1. Create a new folder named Config under the Content folder in your project, if it doesn't already exist. This is where you'll store the Globals.cs and other similar files.

2. Set the build action of Globals.cs to Compile. This will include this file in the compiled output but not execute its code during compilation. The result will be a Globals.dll file that will be included in your application's output.

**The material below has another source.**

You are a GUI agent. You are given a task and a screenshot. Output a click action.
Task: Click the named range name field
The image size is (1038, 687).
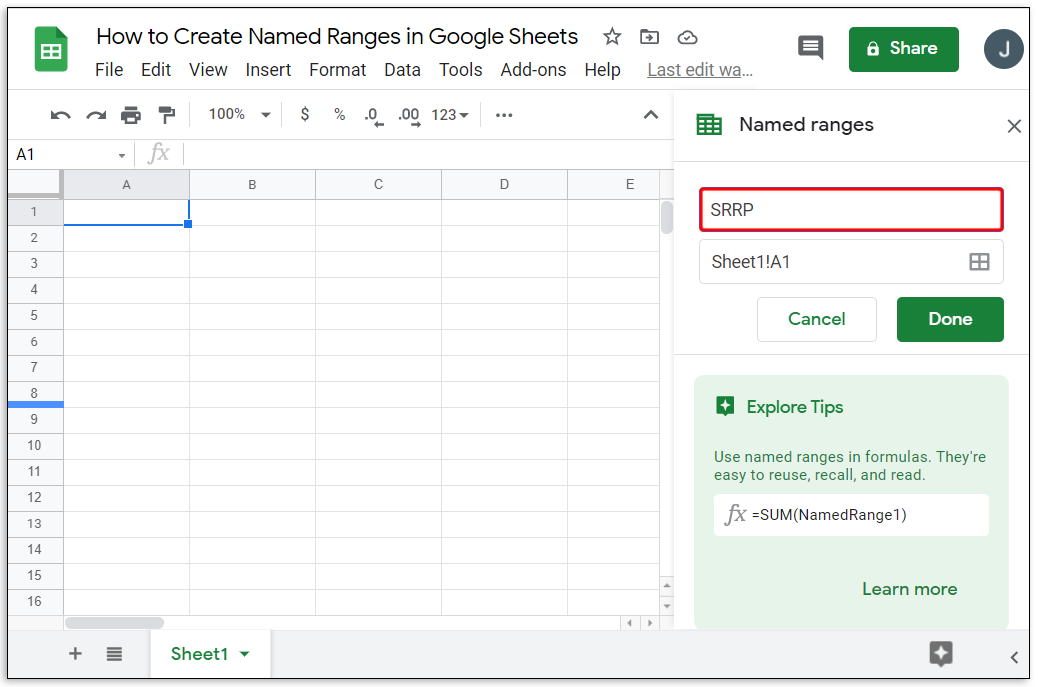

3. Update the namespace declaration and class name in the Globals.cs file to reflect the new location of the file under the project. For example, if the file is located at /Content/Config/AppName/Globals/Globals.cs, then update the namespace declaration as follows:

namespace AppName.Config.Globals
{
    // ...
}

4. Access the constants defined in the Globals.cs file from anywhere within your application using their fully qualified namespace and class name, like so:

string msg = AppName.Config.Globals.Messages.CodeNotFound;

By doing this, you can store configurable constants in a separate DLL file that is compiled at build time but executed at runtime. This allows for easier updates without recompiling the entire application. Note that any changes made to the Content/Config folder and its contents will require a full application restart to take effect.